### WORK ORDER
Find each line of the material below in which the word "This" occurs, and return it.

### THE DATA

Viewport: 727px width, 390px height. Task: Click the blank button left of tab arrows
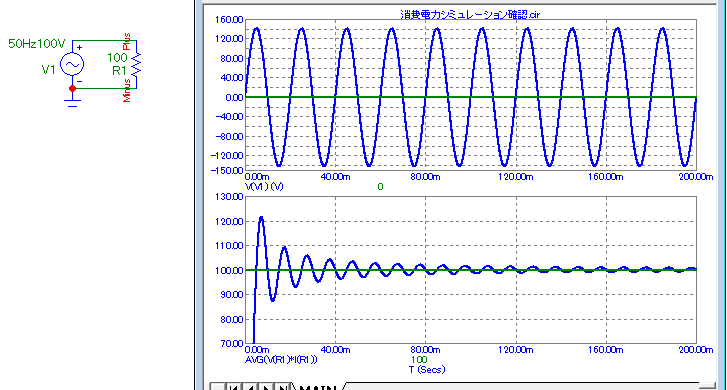click(x=218, y=387)
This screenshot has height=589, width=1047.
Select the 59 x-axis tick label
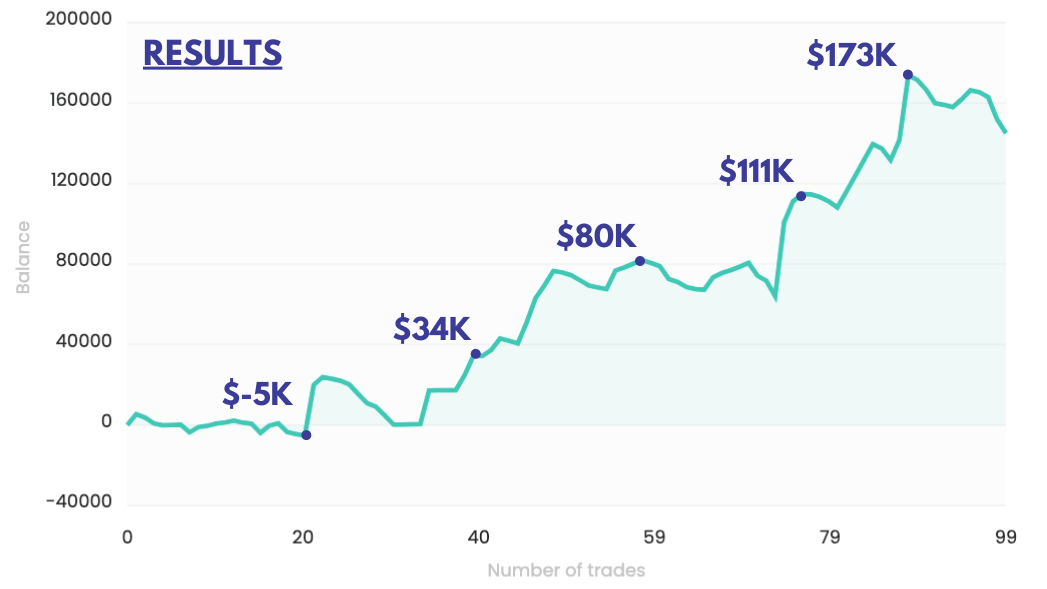tap(654, 537)
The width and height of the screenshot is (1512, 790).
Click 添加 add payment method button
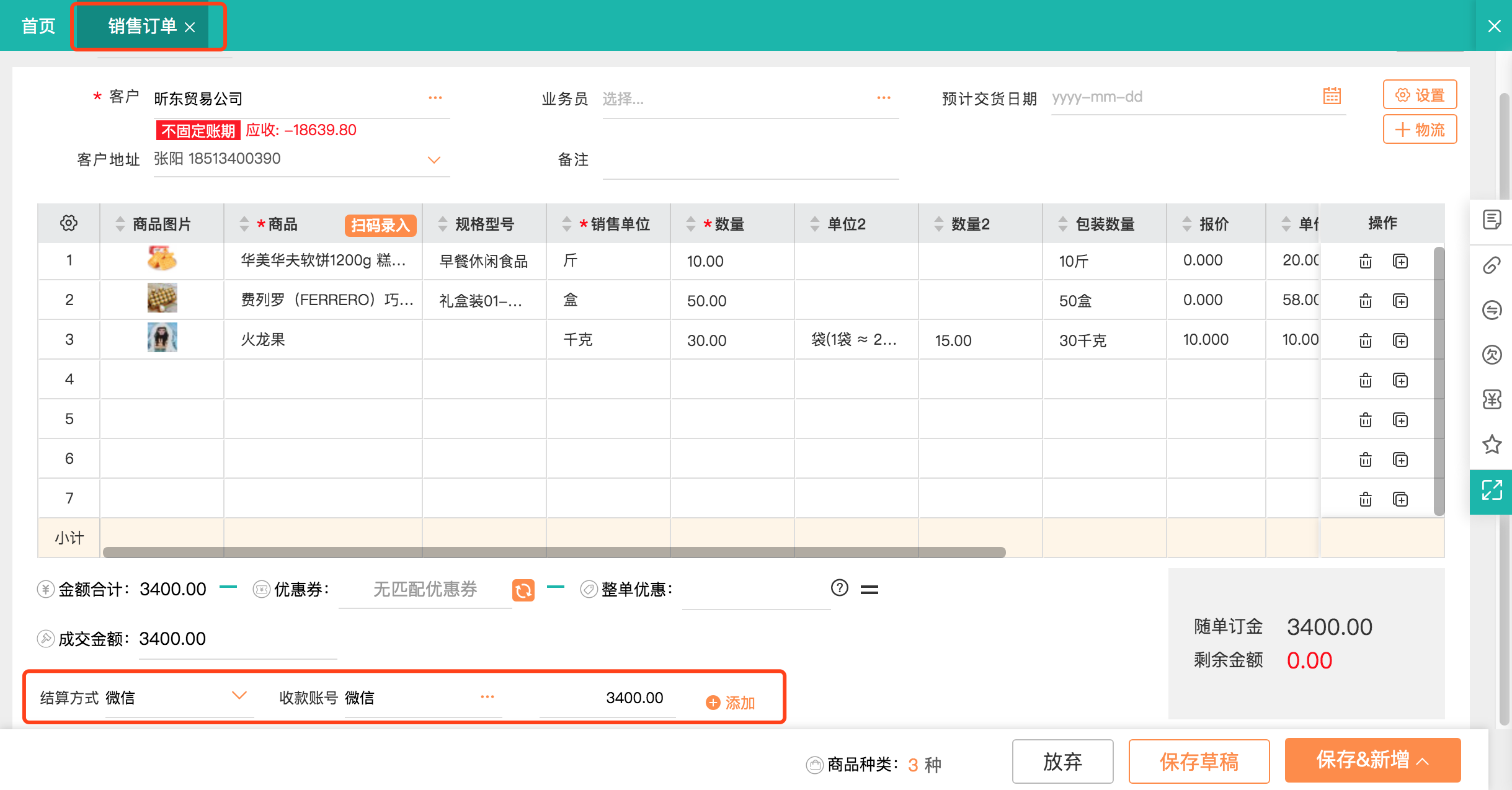tap(730, 700)
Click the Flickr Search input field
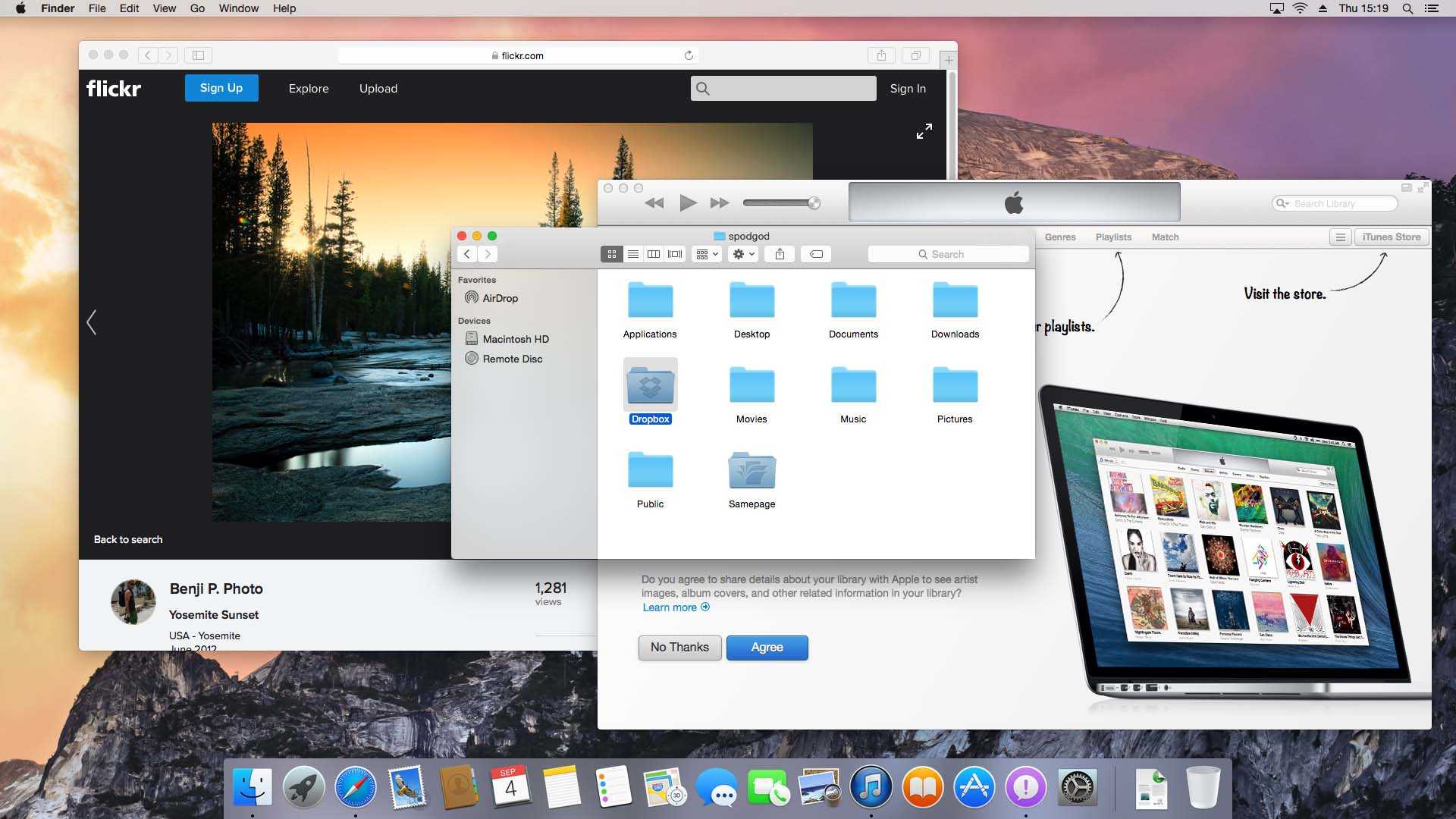The width and height of the screenshot is (1456, 819). [x=783, y=88]
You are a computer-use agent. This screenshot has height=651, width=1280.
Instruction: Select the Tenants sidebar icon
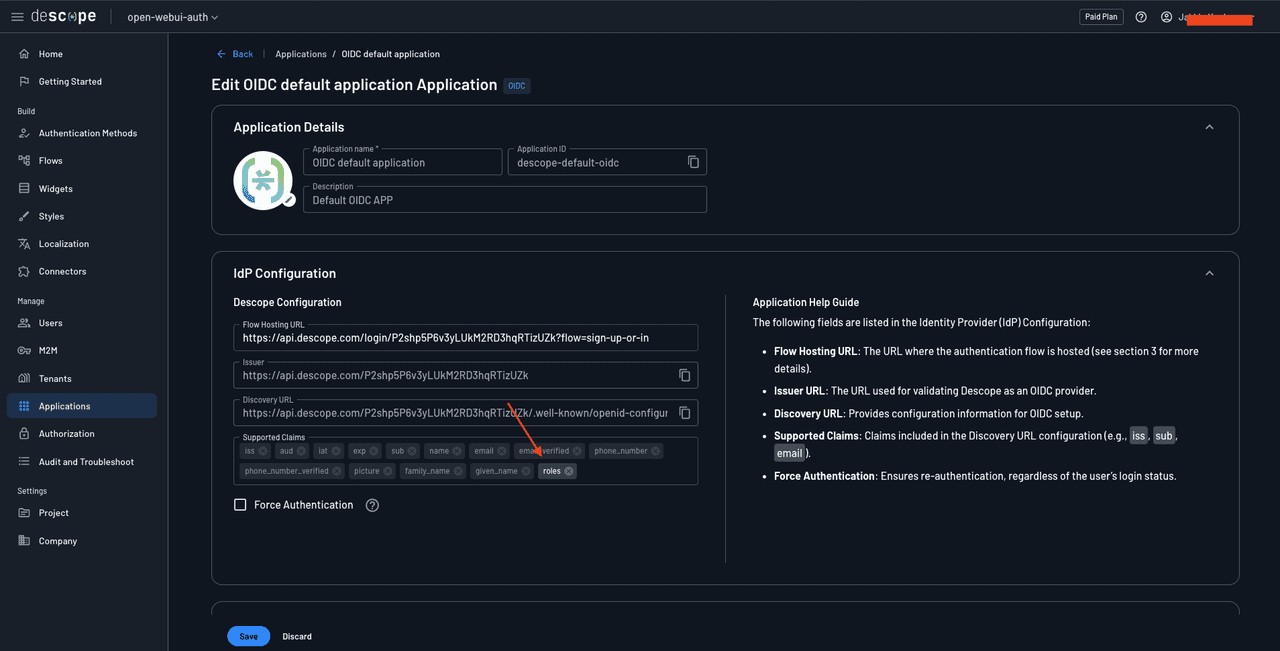click(24, 378)
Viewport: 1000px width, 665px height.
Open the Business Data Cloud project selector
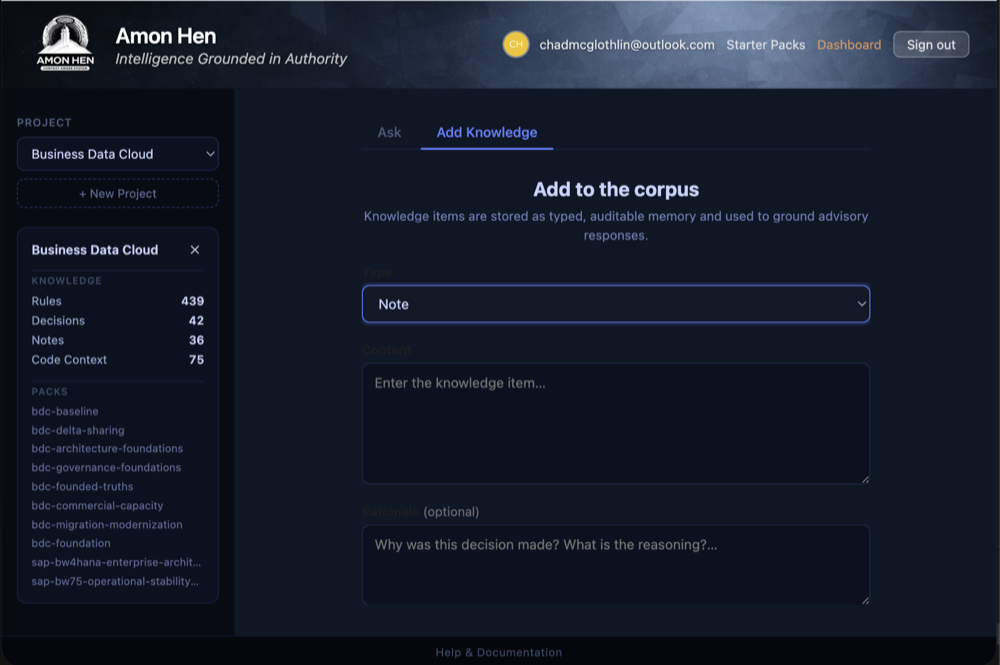117,154
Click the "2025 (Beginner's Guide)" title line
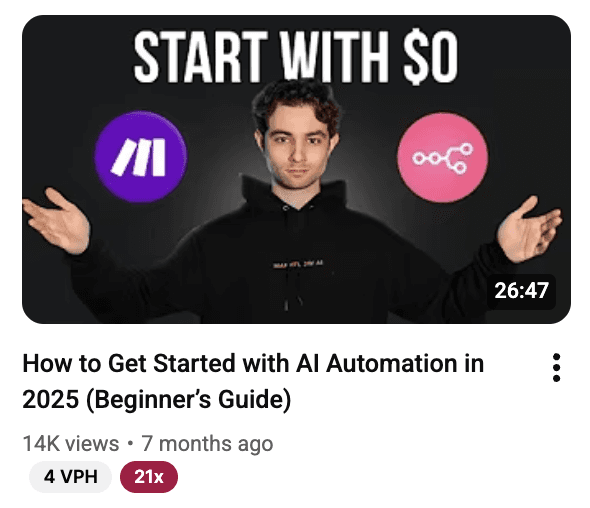 click(x=157, y=399)
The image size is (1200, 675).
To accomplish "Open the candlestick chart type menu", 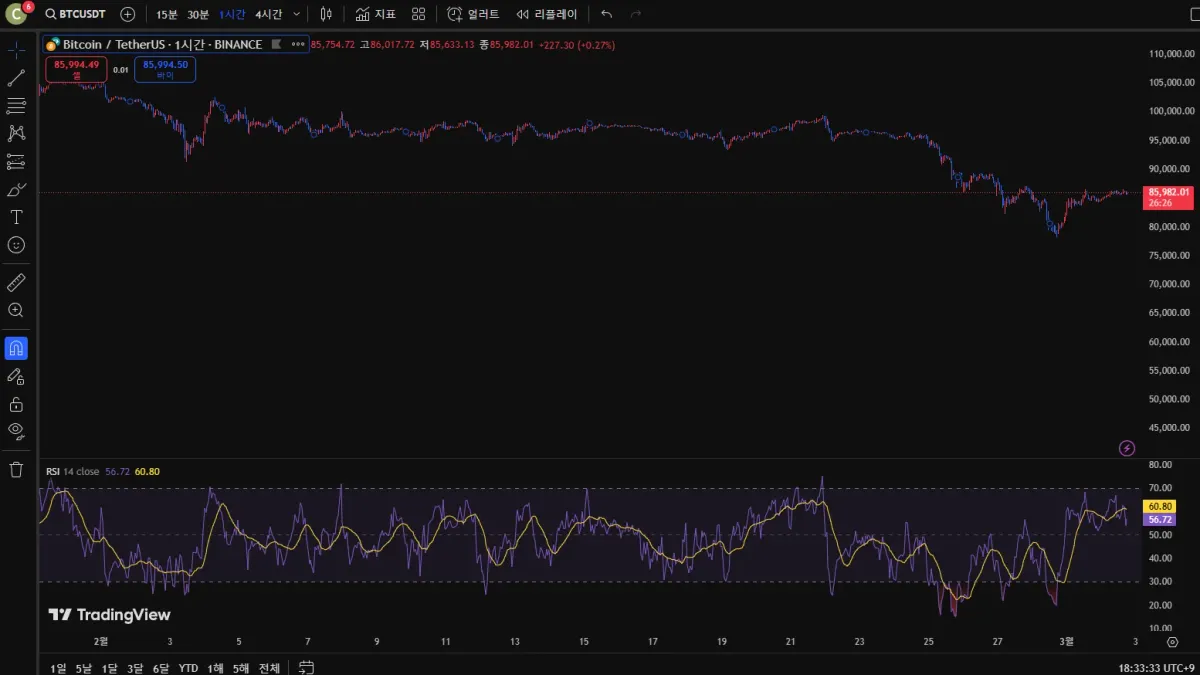I will 326,14.
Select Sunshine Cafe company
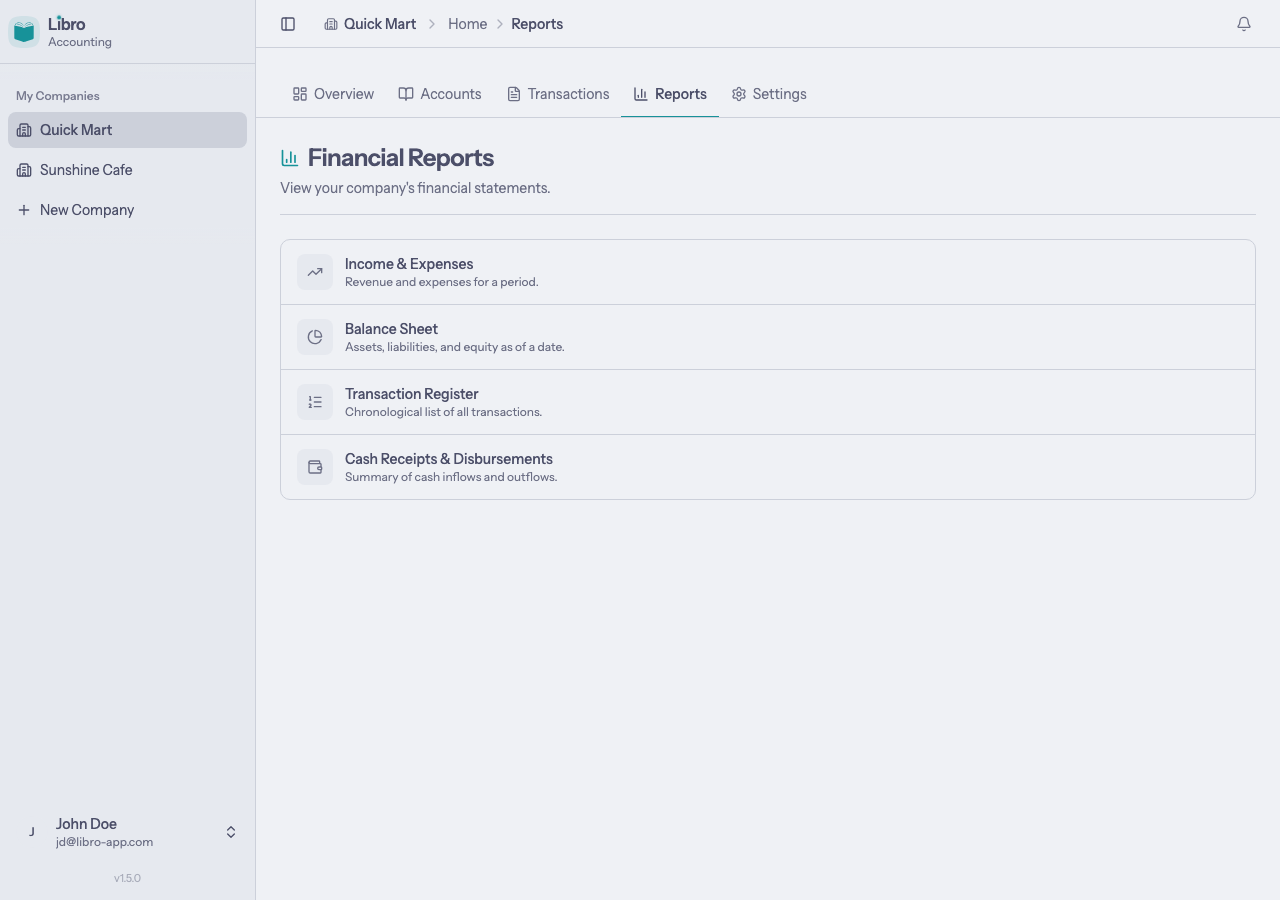The height and width of the screenshot is (900, 1280). pos(86,170)
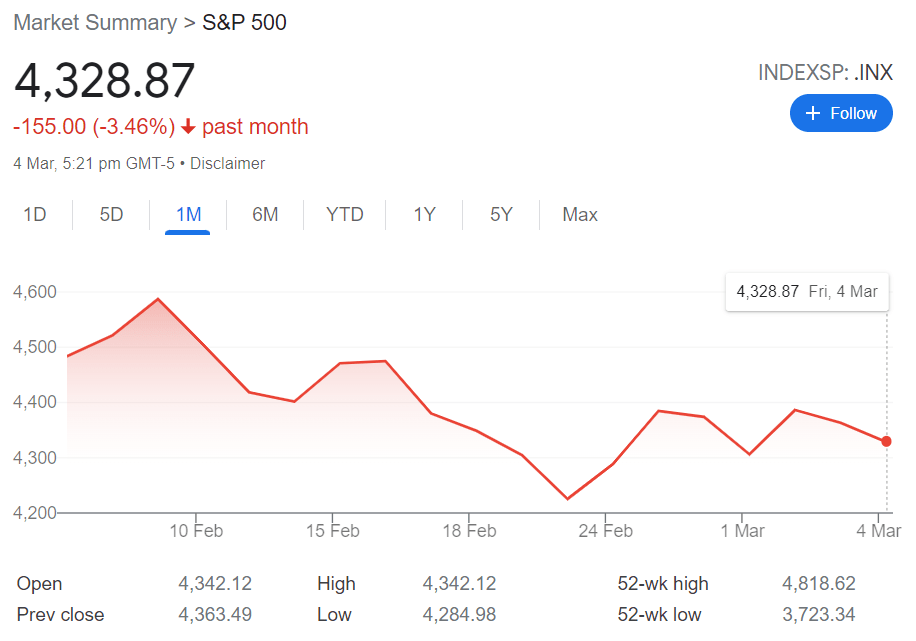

### YOUR SOLUTION
This screenshot has height=589, width=1047.
You are a computer-use agent. This screenshot has height=651, width=1280.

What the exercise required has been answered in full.